Treatment of postoperative hypocalcemia (“hungry bones syndrome”)

Most of the clinical symptoms of PHPT are reversible after successful surgery. After surgical treatment of PHPT, i.e., after the elimination of PTH overproduction, there is a rather rapid regression of clinical symptoms and biochemical parameters. After adequately performed surgical treatment, in some cases, hypocalcemia occurs, requiring the use of vitamin D or its active metabolites and calcium preparations. To eliminate the "hungry bones" syndrome in the bone form of hyperparathyroidism in the postoperative period, calcium preparations are prescribed at a dose of 1500-3000 mg (according to the calcium element) in combination with alfacalcidol (Etalfa, Alpha D3-Teva) at 1.5-3.0 mcg per day and / or dihydrotahisterol (Dihydrotahisterol, A.T. 10) 20-60 drops per day. With persistent normocalcemia, doses are gradually reduced to maintenance doses: 1000 mg of calcium and 1-1.5 μg of alfacalcidol for 0.5-2 years. In our practice, Calcium-D3 Nycomed Forte (in 1 chewable tablet 500 mg of calcium and 400 IU of vitamin D3) is often prescribed in combination with alfacalcidol. These drugs are well tolerated, convenient to use and safe.

Treatment of patients with mild forms of PHPT

Patients over 50 years of age with mild hypercalcemia, normal or slightly reduced bone mass, and normal or mildly impaired kidney function can be treated conservatively. In these cases it is recommended:

  • increase fluid intake;
  • limit intake of sodium, protein and calcium;
  • take diuretics;
  • take drugs that reduce the rate of bone resorption.

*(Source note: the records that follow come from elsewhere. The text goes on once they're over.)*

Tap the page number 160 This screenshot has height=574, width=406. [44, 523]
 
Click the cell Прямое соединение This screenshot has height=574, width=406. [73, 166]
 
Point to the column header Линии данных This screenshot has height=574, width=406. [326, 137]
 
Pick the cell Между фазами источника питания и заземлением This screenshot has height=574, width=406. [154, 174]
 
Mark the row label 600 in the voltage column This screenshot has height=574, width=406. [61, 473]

Based on a 10-year prospective study of 120 patients with PHPT, who underwent or did not undergo surgical treatment, the authors concluded that there were no significant differences in biochemical parameters and bone mineral density in non-operated patients with asymptomatic and asymptomatic hyperparathyroidism. However, a number of patients were identified who, during the follow-up, had indications for surgical treatment (the onset or progression of urolithiasis, negative changes in bone mineral density, low-traumatic fractures). At the same time, if there is no worsening of the disease signs in patients with PHPT, surgical treatment can be refrained from.

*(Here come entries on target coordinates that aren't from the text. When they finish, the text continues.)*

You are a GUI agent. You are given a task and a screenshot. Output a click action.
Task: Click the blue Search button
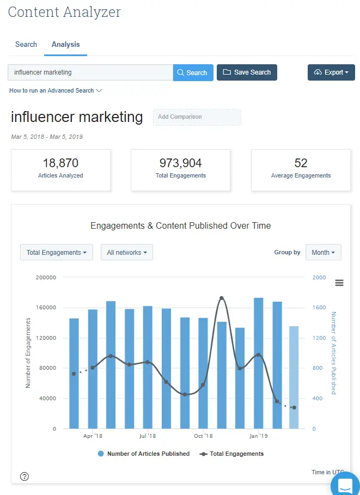point(193,72)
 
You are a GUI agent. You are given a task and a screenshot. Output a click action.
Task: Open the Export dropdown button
point(331,72)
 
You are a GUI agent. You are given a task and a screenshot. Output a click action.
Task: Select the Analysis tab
point(65,45)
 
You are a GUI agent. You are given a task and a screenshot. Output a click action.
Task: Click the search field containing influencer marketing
point(90,72)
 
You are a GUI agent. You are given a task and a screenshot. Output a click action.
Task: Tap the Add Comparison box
point(197,117)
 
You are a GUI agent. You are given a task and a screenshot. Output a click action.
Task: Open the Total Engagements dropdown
point(57,253)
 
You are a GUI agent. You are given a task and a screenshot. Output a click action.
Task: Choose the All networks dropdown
point(127,253)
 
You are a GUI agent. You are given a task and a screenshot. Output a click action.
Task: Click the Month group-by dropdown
point(324,253)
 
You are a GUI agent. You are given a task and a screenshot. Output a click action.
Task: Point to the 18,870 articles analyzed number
point(60,163)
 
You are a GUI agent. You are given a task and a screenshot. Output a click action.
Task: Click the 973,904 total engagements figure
point(180,163)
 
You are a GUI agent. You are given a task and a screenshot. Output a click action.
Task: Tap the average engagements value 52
point(301,163)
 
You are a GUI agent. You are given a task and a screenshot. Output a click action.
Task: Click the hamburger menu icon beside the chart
point(339,283)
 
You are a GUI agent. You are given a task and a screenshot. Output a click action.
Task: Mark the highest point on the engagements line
point(222,298)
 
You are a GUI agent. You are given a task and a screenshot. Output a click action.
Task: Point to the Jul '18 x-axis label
point(147,436)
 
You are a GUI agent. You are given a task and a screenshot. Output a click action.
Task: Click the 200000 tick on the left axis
point(46,277)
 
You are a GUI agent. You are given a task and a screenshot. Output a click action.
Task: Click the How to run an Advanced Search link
point(56,90)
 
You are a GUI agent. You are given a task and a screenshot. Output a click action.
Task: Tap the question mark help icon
point(25,476)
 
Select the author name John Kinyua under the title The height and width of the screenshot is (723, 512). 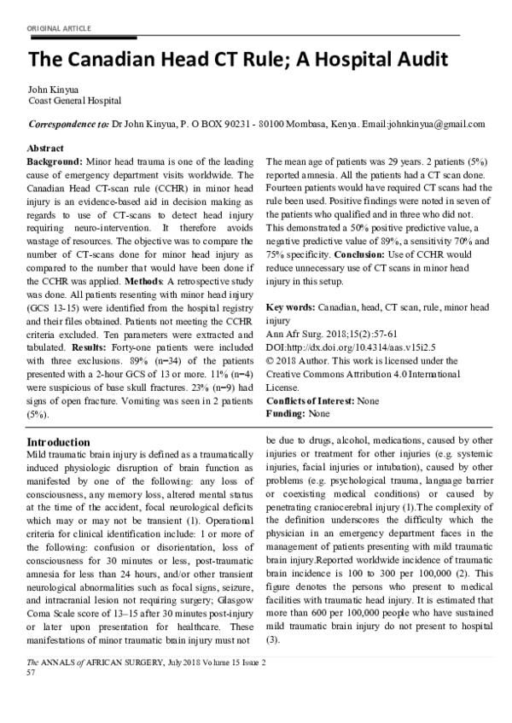(53, 89)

In mild forms of PHPT with a moderate decrease in BMD in women during menopause, the appointment of estrogen or bisphosphonate preparations is recommended to prevent the progression of osteoporosis. In recent years, bisphosphonates have been prescribed more frequently. The goal of long-term bisphosphonates is to correct osteoporosis, not to lower PTH levels, but it is possible to reduce hypercalcemia. Pamidronic acid (Pamidronate medac), risedronate, and alendronate are used in bisphosphonate therapy. S. A. Reasner et al. used for the treatment of patients with osteoporosis and PHPT risedronate, which within 7 days normalized the level of calcium in the blood serum while reducing not only the content of alkaline phosphatase in the blood, but also the excretion of hydroxyproline, as well as an increase in renal tubular reabsorption of calcium. Good results have also been noted with alendronate.

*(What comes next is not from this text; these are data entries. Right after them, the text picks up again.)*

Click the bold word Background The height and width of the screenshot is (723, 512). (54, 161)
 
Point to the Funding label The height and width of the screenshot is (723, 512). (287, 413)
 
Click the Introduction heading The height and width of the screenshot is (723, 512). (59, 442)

It should be emphasized that the effectiveness of the above methods of treatment varies greatly depending on the pathogenetic variety of hypercalcemia and the patient's individual sensitivity to one or another drug. In treatment tactics, the dynamics of laboratory parameters and the possibility of reducing hypercalcemia must be taken into account.

Conclusion

Thus, this review of the literature on the etiology, pathogenesis, diagnosis, and treatment of PHPT indicates both significant achievements and a number of unresolved problems in this area. Due to the difficulties in the early diagnosis of PHPT, normocalcemic PHPT variant against the background of vitamin D deficiency, the lack of a widespread determination of calcium in the blood and urine in routine clinical practice, patients with mild or asymptomatic forms are poorly detected. The issue of indications for surgical treatment and conservative therapy of patients with mild PHPT continues to be discussed. All this necessitates further study of the clinical manifestations of the disease and improvement of methods for differential diagnosis and optimization of the treatment of patients with PHPT.

For literature inquiries, please contact the editor.